- About this exercise
From the data underneath, reproduce exactly the stretch that begins at the line with "Screen dimensions: 700x480" and ends after the line with "Click the search".
Top of Records for the exercise
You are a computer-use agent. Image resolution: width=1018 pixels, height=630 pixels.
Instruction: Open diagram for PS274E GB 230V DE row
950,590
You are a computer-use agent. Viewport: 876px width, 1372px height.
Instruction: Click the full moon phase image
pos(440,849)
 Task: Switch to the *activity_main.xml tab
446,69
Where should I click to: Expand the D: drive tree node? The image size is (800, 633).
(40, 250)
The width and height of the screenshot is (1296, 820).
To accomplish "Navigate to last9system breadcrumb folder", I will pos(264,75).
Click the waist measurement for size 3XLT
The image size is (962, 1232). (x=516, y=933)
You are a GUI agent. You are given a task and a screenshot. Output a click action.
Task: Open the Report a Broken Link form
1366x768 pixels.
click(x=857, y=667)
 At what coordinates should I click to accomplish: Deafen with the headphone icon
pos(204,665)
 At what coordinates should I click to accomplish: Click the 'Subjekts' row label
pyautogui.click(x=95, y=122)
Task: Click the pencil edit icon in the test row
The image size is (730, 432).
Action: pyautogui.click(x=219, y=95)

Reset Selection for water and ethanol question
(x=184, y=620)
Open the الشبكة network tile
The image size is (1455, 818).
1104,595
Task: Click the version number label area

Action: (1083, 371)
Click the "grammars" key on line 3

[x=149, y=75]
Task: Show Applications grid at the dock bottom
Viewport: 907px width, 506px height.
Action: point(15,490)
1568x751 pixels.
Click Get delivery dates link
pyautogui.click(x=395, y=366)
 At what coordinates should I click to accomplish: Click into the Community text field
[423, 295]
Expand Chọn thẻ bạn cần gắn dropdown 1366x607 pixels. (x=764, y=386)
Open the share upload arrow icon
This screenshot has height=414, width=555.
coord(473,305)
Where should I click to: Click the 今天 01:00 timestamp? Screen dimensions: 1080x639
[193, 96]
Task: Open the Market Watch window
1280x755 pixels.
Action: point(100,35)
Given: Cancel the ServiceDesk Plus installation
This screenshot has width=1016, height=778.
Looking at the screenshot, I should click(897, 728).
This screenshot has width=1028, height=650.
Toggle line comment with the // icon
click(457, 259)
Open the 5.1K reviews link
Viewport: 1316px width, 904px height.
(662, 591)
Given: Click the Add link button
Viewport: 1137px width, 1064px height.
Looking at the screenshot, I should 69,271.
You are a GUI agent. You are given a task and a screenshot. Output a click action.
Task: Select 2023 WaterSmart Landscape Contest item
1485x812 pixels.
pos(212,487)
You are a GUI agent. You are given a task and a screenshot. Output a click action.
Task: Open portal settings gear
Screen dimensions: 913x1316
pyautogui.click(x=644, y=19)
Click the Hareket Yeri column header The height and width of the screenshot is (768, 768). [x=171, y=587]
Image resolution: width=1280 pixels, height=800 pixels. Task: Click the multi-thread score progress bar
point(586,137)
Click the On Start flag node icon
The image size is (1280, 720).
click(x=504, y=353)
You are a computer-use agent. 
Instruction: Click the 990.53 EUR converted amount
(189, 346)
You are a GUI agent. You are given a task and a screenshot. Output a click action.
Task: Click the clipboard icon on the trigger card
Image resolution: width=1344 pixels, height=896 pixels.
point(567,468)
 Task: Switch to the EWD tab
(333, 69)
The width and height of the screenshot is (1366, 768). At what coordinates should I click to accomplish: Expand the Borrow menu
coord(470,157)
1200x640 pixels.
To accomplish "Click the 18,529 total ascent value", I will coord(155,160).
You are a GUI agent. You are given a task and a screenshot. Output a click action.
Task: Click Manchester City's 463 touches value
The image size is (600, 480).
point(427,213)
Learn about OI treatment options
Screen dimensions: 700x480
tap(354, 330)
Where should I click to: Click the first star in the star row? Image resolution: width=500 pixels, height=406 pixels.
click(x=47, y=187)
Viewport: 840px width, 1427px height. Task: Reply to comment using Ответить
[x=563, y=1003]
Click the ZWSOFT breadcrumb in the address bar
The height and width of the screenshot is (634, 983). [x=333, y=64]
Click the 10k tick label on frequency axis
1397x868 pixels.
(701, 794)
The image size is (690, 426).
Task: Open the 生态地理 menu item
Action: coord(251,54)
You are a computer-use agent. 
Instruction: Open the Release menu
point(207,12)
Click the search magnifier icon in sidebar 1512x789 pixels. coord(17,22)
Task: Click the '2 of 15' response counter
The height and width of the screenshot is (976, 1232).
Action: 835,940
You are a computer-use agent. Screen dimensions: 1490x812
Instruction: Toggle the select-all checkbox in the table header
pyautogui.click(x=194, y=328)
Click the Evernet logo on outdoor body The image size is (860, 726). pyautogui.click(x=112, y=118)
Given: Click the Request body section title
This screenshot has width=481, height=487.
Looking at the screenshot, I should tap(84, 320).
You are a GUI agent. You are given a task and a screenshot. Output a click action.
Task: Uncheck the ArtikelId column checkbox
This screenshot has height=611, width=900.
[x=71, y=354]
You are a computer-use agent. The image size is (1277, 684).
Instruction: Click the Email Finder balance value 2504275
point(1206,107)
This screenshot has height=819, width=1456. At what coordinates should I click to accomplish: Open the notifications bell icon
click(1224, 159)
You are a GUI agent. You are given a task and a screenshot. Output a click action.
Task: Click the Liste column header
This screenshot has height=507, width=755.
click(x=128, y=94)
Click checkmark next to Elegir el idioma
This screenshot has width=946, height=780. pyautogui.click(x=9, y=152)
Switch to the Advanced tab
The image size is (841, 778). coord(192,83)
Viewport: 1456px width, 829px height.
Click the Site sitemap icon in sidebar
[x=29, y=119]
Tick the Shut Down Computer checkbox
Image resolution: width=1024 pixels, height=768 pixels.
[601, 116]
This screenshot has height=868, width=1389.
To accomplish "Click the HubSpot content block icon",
Bottom of Records for the exercise
- Answer for the task
Screen dimensions: 700x480
tap(354, 330)
Where should I click to: Click the first star in the star row? Image resolution: width=500 pixels, height=406 pixels.
click(x=47, y=187)
Viewport: 840px width, 1427px height. Task: Reply to comment using Ответить
[x=563, y=1003]
Click the ZWSOFT breadcrumb in the address bar
The height and width of the screenshot is (634, 983). [x=333, y=64]
Click the 10k tick label on frequency axis
1397x868 pixels.
(701, 794)
The image size is (690, 426).
Task: Open the 生态地理 menu item
Action: coord(251,54)
You are a computer-use agent. 
Instruction: Open the Release menu
point(207,12)
Click the search magnifier icon in sidebar 1512x789 pixels. coord(17,22)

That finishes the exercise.